A high-energy particle, thought to have been sent our way by a supermassive black hole hundreds of millions of years ago, has collided with Earth and offered astronomers a rare insight into black holes.
Supermassive black holes are behemoths hiding in the centers of galaxies. Their gravitational force is so strong that if an unlucky star gets too close to it, the star will be shredded into pieces.
Astronomers call this a tidal disruption event. The black hole then swallows the remains of the star, temporarily giving off light, as the black hole is full of energy.
Recently, a team of astronomers witnessed such a cosmic catastrophe.
On April 9, 2019, the Zwicky Transient Facility (ZTF) at Palomar Observatory in San Diego County, California, detected light emitted in a tidal disruption event.
This event, dubbed AT2019dsg, occurred in a galaxy referred to as 2MASX J20570298+1412165, which is over 690 million light-years away from Earth, in the constellation of Delphinus.
What made this event more significant was that astronomers later found a “ghost particle,” or neutrino, that came from the same direction.
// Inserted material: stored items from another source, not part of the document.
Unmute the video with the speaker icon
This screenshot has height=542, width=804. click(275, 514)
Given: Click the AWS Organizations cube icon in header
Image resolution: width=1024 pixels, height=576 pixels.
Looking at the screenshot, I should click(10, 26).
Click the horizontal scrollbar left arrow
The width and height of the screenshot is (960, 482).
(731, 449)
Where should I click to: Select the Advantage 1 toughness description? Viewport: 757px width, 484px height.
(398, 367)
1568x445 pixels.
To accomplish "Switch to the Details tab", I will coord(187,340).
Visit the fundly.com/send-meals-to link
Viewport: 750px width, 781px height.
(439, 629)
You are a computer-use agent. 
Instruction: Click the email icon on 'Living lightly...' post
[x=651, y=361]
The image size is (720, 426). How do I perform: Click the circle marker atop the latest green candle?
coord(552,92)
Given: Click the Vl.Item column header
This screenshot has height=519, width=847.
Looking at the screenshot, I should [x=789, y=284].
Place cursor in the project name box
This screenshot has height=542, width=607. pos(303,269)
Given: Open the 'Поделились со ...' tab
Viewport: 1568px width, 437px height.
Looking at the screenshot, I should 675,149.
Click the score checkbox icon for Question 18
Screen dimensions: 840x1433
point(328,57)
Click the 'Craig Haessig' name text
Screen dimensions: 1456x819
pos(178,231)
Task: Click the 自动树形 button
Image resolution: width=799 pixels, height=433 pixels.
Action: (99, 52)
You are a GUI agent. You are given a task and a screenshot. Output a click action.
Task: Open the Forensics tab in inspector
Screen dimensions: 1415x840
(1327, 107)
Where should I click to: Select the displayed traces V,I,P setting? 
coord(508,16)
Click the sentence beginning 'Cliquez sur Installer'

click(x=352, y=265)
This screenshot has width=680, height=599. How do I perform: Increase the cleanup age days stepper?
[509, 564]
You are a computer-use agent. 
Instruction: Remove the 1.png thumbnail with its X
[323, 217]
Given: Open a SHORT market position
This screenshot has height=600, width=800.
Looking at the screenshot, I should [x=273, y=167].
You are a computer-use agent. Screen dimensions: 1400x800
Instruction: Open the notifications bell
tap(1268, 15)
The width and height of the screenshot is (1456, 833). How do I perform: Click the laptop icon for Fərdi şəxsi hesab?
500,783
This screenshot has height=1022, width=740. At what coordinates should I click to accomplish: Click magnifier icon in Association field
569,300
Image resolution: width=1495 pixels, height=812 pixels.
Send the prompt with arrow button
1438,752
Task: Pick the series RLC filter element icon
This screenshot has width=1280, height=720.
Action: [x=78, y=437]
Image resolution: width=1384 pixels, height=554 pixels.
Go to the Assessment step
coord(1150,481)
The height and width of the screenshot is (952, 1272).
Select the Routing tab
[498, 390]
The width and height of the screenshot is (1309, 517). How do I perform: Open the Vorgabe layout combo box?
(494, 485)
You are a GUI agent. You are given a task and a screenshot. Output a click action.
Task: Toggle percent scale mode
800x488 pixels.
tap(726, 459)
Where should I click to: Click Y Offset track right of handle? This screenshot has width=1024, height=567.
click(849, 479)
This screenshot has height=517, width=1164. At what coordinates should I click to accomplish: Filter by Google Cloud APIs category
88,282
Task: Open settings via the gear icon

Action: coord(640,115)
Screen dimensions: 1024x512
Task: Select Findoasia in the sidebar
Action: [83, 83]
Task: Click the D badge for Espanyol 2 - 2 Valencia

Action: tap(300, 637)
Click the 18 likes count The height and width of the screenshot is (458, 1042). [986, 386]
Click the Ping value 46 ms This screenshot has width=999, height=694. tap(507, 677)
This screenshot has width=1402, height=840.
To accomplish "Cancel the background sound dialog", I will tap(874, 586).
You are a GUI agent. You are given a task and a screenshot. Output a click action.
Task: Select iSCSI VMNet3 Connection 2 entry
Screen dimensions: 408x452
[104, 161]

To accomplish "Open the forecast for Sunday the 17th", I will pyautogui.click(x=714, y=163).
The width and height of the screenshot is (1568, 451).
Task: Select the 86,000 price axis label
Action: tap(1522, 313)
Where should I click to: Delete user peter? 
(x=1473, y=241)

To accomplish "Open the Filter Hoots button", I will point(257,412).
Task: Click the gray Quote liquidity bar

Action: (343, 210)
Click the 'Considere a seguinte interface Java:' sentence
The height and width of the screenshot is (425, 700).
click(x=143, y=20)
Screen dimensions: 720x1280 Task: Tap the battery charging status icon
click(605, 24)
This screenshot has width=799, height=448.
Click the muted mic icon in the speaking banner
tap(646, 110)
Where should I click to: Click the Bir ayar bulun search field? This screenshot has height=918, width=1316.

On Oct. 1, 2019, the IceCube Neutrino Observatory in Antarctica detected a very high-energy neutrino called IC191001A. It turned out that the neutrino had come from a direction very close to that of AT2019dsg.
“For comparison, that’s at least ten times the maximum particle energy that can be achieved in the world’s most powerful particle accelerator, the Large Hadron Collider at the European particle physics lab CERN near Geneva.”
Neutrinos are everywhere and easily outnumber all the atoms in the universe, but they are very small and hardly interact with anything, making them extremely hard to detect. They are called ghost particles because they can pass unnoticed through solid objects.
“This is the first neutrino linked to a tidal disruption event, and it brings us valuable evidence,” said co-lead author Robert Stein, a Ph.D. student at the German Electron-Synchrotron (DESY) and Humboldt University.
Since the neutrino detection came months after the tidal disruption event, it raised questions about whether the two detections were really related.
These doubts prompted a multi-wavelength campaign using a variety of instruments such as radio, optical, and X-ray telescopes, including NASA’s Swift X-ray space telescope, to try to understand the connection between the tidal disruption event and the very high-energy neutrino.
The observations indicated that the tidal disruption event was a natural particle accelerator.
“The combined observations demonstrate the power of multi-messenger astronomy,” said co-author Marek Kowalski, head of neutrino astronomy at DESY and a professor at Humboldt University in Berlin. “Without the detection of the tidal disruption event, the neutrino would be just one of many. And without the neutrino, the observation of the tidal disruption event would be just one of many. Only through the combination could we find the accelerator and learn something new about the processes inside.”
AT2019dsg is one of only a handful of known X-ray-emitting tidal disruption events. Scientists believe that the X-rays come from either the inner part of the accretion disk or from relativistic plasma jets.
The research team did not see clear evidence of jets from AT2019dsg, and instead suggested that rapid cooling in the disk could explain the X-ray emission.
However, not everyone agrees with this idea. Another argument is that the emission came from a jet that was quickly obscured by a debris cloud. So far, it is unclear which scenario is correct.
“We might only be seeing the tip of the iceberg here,” said Professor Francis Halzen, a researcher at the University of Wisconsin-Madison and principal investigator of IceCube, who was not directly involved in the study. “In the future, we expect to find many more associations between high-energy neutrinos and their sources.”